Confidentiality, privacy

To keep confidentiality and help misidentify the workplace, sometimes these C men and women are the author, and often they are not. The Martins and Madelines and Marinas in the narrative likewise have identity makeovers. If they read this, I hope that their disguise is so heavy that they do not even recognise themselves. Their very workplaces have sometimes been spinally fused with someone else’s. These graftings make it likely that our former participants cannot pick out their own organisations, far less anyone else’s. The stories that I tell are told for illustration of a technique, rather than a journalistic reporting of an event. The point is to make it easy to use the House, the Rooms, and the process in your work with clients.

Chapter 2

The Innovation Hub

Refine, grow

Three Rooms have been chosen here to show you the Innovation Hub – the Kitchen, the Bedroom and the Garden.
Part of our evolutionary story is efficiency: to save energy, we take shortcuts by privileging succesful ways of doing a task, ‘routinising’ it, and smoothing the neural pathways to and from it. This generally works well and uses less energy next time. It leads to us supporting habitual ways of perceiving the world, and dismissing anything that contradicts it. We really need our brains to do this work, or we would take forever just to make a cup of tea. But sometimes our energy-saving tracks do their job too well.
To perceive things differently, we need to create differences that are notable – that are ‘newsworthy’ in the brain. We have, somehow, to entice ourselves to move beyond our habitual efficient thinking patterns. One way of doing this is to pepper the brain with concepts or juxtapositions it has never before encountered. Using an analogue of transformation in a kitchen to transformation in a company makes one not only see differently, but see different things. We interrupt the normal flow of ideas, and create disruptive churn. Getting one thing – weeding a garden, say, to link with another – weeding a company, is the basis of work in the Hub.

The Firm that Couldn’t Grow

Martin Hubbard’s well-worn office was on the top floor of a corrugated iron building overlooking a belching paint plant. Trucks and forklifts circled it, like horsemen in an old movie circle a wagon train. From time to time, a mournful siren would go off in the plant. Martin was Sales Director at Pylon Paints.

───

### Objective A
Print the part of the stored entries that starts with the line containing "Viewport: 1372px width, 884px" and ends with the line containing "pos(1009,123)", both lines included, copying each line verbatim.

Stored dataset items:
───

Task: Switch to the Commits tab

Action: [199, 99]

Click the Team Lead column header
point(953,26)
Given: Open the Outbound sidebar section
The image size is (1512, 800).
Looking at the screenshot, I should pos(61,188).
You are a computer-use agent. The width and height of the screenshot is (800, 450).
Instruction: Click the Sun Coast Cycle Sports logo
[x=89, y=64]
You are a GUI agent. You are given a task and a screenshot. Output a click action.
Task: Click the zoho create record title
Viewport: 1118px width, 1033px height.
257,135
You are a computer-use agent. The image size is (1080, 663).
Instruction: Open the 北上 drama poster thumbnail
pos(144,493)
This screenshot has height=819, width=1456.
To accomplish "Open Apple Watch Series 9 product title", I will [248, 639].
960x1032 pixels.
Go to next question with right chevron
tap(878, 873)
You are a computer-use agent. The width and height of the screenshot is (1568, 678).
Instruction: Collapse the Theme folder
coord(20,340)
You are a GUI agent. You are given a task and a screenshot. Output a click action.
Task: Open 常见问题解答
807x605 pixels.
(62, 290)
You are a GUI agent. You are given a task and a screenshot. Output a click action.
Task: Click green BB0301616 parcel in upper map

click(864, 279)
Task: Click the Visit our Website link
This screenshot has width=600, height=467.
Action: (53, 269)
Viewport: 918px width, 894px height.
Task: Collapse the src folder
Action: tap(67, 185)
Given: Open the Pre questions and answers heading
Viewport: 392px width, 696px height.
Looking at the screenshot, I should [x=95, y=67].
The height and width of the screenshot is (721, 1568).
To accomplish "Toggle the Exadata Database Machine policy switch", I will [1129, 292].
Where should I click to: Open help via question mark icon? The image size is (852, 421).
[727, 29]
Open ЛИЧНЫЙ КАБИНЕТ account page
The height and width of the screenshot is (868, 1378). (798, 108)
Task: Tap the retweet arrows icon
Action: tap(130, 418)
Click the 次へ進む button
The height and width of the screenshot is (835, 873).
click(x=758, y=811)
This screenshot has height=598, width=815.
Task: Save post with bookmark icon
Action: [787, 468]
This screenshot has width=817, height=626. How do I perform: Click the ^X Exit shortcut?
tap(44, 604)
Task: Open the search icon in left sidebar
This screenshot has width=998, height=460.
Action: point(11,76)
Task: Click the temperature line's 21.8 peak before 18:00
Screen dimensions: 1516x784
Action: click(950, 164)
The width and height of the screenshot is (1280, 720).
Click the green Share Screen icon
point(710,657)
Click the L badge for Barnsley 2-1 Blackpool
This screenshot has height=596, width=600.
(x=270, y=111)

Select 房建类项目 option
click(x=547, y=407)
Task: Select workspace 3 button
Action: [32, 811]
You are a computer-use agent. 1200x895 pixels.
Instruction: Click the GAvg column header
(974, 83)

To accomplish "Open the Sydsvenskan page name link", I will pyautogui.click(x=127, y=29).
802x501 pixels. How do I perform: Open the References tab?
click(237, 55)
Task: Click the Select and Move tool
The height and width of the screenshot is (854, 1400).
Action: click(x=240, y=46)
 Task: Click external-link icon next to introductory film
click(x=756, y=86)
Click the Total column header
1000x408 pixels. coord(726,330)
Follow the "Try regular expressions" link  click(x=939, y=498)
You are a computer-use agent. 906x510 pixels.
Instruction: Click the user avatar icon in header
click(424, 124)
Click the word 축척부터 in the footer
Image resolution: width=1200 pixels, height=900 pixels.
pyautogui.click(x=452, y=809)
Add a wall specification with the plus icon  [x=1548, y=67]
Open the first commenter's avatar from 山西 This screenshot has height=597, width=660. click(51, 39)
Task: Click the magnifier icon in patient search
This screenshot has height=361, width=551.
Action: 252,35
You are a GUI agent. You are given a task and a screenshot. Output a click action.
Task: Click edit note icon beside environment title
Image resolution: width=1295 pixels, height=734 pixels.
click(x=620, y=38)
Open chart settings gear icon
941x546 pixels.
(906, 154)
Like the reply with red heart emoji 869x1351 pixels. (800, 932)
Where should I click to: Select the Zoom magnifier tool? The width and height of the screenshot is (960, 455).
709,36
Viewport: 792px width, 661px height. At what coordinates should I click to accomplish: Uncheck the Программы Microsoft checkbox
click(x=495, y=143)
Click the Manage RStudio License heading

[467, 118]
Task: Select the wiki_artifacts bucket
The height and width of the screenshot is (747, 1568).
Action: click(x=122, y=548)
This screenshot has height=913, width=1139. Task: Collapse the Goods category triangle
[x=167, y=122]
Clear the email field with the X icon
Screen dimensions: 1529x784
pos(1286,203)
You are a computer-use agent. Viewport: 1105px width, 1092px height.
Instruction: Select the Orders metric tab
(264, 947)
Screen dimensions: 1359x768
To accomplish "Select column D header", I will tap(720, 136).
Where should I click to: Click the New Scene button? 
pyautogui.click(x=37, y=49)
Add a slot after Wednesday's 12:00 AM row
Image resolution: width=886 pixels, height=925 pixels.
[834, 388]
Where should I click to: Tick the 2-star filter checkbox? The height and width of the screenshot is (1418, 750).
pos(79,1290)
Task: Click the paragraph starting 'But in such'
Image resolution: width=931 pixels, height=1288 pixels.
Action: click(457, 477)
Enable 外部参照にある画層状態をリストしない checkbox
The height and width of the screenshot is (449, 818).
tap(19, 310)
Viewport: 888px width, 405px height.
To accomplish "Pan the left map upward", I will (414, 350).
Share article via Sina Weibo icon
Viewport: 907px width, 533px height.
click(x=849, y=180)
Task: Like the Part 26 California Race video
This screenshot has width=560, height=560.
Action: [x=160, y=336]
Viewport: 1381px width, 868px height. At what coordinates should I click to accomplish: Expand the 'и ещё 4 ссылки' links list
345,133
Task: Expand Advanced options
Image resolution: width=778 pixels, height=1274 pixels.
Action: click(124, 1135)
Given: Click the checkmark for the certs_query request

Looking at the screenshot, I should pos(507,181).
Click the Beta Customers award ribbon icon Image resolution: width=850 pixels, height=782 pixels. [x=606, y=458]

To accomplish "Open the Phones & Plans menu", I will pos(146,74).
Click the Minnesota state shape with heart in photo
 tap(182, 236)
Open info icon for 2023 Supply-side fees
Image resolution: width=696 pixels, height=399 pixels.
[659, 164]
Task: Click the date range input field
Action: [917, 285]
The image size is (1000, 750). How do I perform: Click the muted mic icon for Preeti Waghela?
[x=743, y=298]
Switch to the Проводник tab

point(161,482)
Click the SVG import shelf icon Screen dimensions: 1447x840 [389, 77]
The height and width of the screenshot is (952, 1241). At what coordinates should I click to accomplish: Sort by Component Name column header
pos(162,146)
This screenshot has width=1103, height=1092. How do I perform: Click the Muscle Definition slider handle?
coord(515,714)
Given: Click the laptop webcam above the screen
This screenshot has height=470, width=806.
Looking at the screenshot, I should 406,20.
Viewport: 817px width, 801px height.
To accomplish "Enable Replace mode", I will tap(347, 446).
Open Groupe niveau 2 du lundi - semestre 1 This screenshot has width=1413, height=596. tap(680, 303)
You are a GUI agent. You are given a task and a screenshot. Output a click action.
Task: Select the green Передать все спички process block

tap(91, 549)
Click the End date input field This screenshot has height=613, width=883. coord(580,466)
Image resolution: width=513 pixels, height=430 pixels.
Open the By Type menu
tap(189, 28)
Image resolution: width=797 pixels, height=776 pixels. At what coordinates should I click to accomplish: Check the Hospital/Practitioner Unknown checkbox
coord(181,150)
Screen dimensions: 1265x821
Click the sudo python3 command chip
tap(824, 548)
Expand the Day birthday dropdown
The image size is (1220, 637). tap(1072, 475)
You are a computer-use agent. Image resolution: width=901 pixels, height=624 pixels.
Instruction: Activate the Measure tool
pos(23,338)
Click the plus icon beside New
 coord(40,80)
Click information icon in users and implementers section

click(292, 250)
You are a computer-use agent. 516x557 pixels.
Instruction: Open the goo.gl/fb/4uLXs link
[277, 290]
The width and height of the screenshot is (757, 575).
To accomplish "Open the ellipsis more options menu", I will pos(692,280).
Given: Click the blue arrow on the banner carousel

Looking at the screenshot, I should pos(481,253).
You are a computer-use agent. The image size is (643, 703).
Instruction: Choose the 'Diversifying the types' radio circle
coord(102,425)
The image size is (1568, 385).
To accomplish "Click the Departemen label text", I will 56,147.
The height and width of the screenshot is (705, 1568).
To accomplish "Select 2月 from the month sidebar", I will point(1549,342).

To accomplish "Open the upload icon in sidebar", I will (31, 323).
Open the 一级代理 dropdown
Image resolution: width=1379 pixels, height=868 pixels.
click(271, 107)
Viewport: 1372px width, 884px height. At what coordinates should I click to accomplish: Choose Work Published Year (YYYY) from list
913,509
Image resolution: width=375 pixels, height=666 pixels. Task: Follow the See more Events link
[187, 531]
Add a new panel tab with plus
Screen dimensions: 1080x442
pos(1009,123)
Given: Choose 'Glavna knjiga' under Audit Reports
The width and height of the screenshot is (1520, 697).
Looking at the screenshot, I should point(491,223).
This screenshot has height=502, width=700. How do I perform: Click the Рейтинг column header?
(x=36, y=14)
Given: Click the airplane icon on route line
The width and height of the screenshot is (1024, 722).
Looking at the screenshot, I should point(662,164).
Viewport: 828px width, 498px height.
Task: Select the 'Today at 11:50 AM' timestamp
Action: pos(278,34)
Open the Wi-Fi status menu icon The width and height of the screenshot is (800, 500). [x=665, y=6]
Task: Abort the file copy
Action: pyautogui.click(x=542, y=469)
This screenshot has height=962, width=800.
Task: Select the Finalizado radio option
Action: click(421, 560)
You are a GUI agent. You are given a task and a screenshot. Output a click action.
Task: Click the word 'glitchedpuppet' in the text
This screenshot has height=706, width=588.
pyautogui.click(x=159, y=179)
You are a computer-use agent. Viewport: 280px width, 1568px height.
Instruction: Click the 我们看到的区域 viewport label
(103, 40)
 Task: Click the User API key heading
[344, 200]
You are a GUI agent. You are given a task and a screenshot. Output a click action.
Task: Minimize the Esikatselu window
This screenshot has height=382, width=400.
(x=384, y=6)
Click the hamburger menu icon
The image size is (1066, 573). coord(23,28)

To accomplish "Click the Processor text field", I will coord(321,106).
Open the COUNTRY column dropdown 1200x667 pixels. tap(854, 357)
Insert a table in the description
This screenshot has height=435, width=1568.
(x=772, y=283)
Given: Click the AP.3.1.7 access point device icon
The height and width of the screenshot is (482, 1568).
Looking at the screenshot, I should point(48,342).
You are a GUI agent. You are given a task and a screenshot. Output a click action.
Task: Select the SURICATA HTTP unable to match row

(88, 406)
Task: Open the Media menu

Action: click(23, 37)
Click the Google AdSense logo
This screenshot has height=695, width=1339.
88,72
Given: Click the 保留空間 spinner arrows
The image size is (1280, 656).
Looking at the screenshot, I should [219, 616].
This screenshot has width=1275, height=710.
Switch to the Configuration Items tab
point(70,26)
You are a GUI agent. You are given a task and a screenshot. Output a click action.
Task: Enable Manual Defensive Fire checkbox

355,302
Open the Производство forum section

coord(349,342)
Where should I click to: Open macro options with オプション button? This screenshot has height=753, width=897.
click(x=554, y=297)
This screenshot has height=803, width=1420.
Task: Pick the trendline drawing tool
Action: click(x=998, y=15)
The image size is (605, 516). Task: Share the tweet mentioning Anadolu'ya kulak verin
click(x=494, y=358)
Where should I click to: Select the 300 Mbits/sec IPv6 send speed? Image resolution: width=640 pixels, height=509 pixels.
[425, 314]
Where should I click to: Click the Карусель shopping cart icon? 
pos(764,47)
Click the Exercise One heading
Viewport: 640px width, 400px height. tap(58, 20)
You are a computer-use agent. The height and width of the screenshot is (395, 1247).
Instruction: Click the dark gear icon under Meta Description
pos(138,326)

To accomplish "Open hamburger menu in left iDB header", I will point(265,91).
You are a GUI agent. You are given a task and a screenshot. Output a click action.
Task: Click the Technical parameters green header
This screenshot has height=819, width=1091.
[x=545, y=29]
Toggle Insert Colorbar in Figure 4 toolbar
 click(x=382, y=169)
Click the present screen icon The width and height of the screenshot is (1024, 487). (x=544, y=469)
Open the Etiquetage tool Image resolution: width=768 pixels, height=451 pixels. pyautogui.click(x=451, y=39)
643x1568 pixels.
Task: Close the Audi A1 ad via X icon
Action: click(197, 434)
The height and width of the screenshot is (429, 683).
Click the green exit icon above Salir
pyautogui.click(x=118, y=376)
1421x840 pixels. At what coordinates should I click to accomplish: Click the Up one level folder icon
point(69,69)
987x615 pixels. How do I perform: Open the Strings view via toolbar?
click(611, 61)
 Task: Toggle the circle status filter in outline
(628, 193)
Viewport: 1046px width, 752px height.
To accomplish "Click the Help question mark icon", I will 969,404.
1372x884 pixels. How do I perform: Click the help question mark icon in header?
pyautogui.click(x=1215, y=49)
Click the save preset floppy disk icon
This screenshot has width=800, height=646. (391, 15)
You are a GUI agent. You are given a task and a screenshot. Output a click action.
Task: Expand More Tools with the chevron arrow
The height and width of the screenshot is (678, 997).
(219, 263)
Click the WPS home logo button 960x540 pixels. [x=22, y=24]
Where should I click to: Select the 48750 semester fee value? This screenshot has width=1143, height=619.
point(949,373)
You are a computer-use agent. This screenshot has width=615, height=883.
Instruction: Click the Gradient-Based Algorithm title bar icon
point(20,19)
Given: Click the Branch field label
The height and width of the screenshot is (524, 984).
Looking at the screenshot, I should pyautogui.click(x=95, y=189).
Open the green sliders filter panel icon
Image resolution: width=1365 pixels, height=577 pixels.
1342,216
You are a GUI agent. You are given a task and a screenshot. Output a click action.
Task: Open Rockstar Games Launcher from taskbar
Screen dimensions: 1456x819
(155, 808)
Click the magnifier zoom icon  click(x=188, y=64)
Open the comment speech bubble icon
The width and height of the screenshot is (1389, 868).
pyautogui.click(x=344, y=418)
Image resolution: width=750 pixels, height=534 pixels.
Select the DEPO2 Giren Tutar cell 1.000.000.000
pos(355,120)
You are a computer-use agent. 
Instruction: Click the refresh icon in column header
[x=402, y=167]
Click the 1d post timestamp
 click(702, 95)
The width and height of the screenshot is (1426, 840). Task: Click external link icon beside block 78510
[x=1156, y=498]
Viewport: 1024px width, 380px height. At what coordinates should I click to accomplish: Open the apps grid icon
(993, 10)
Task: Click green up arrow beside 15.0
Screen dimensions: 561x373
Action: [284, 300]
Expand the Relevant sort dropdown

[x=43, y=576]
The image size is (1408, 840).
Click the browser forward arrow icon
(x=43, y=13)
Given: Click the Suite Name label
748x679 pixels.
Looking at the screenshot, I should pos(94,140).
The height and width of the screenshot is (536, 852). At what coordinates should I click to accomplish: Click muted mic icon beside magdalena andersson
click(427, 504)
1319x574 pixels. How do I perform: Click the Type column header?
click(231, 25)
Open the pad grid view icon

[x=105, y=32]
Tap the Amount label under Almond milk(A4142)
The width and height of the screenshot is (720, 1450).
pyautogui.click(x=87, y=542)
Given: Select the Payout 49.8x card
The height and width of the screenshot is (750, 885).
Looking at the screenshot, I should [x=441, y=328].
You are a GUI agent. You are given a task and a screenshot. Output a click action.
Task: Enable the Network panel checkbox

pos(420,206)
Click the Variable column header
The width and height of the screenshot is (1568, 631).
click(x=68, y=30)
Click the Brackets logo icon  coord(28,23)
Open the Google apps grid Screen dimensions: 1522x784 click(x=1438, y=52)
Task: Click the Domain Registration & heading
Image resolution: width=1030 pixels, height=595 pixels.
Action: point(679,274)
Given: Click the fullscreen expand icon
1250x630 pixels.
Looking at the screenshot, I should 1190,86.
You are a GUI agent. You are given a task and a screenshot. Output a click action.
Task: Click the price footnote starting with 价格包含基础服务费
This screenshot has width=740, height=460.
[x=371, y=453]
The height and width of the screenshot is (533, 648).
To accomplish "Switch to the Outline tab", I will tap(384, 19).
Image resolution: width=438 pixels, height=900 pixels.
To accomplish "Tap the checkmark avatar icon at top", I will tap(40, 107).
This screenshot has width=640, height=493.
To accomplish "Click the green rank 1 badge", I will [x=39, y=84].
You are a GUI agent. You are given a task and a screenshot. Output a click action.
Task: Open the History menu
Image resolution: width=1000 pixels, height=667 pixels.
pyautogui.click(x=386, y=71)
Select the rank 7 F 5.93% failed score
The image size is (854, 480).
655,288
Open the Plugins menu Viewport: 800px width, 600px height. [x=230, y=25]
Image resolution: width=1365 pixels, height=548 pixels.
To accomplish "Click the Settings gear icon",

───

### Objective B
According to the passage on the Innovation Hub, which three Rooms were chosen to show the Hub?

### Complete response A
Viewport: 1372px width, 884px height. At what coordinates should I click to accomplish: Choose Work Published Year (YYYY) from list
913,509
Image resolution: width=375 pixels, height=666 pixels. Task: Follow the See more Events link
[187, 531]
Add a new panel tab with plus
Screen dimensions: 1080x442
pos(1009,123)

### Complete response B
The Kitchen, the Bedroom and the Garden.